TRY IT => Every line below between the one holding "Image resolution: width=979" and the one holding "You are a computer-use agent. Screen", inclusive, should be copied exactly, and no other line.

(Dataset entries)

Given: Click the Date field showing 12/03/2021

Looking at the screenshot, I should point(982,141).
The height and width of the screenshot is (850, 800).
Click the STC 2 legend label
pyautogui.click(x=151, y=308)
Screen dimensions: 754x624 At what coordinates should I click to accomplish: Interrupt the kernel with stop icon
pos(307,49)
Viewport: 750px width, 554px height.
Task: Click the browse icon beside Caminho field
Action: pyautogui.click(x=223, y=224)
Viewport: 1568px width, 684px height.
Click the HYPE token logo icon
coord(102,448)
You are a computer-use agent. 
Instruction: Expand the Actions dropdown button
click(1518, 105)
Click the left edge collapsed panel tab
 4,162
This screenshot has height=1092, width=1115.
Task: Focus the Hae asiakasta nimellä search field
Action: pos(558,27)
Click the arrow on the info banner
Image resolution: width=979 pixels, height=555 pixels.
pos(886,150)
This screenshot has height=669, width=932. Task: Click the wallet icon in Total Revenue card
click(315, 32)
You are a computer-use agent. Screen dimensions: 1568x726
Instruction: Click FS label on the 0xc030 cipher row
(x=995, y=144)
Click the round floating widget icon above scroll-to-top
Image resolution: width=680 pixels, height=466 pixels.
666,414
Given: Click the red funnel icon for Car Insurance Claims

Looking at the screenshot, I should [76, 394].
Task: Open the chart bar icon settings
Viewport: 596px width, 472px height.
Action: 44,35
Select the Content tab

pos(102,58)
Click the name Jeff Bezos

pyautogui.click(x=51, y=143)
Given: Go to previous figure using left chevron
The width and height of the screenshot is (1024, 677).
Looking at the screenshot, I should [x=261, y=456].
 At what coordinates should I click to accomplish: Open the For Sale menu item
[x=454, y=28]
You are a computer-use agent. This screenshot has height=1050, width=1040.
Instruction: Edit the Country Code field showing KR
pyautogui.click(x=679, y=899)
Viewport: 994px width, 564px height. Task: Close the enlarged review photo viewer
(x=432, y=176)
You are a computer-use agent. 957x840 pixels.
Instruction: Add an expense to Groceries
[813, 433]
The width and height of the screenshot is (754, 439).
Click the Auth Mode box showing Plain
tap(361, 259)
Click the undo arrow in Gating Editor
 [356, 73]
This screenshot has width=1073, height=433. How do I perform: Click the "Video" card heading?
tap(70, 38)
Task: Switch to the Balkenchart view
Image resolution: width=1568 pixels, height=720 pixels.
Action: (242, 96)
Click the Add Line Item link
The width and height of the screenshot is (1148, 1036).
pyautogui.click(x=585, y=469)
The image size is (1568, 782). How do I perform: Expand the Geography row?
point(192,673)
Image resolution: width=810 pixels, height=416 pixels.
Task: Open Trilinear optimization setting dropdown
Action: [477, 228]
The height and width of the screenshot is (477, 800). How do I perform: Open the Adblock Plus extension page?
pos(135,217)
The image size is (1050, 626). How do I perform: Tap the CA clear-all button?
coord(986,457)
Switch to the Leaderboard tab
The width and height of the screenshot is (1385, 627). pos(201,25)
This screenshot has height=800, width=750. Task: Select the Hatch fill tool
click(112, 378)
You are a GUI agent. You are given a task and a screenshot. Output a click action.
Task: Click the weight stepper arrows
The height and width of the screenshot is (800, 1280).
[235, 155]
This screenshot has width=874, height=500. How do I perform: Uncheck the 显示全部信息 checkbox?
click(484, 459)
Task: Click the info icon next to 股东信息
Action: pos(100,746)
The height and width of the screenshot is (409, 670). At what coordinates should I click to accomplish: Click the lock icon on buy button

RESPONSE TO THIS EXERCISE =>
Image resolution: width=979 pixels, height=555 pixels.
pos(886,150)
This screenshot has height=669, width=932. Task: Click the wallet icon in Total Revenue card
click(315, 32)
You are a computer-use agent. Screen dimensions: 1568x726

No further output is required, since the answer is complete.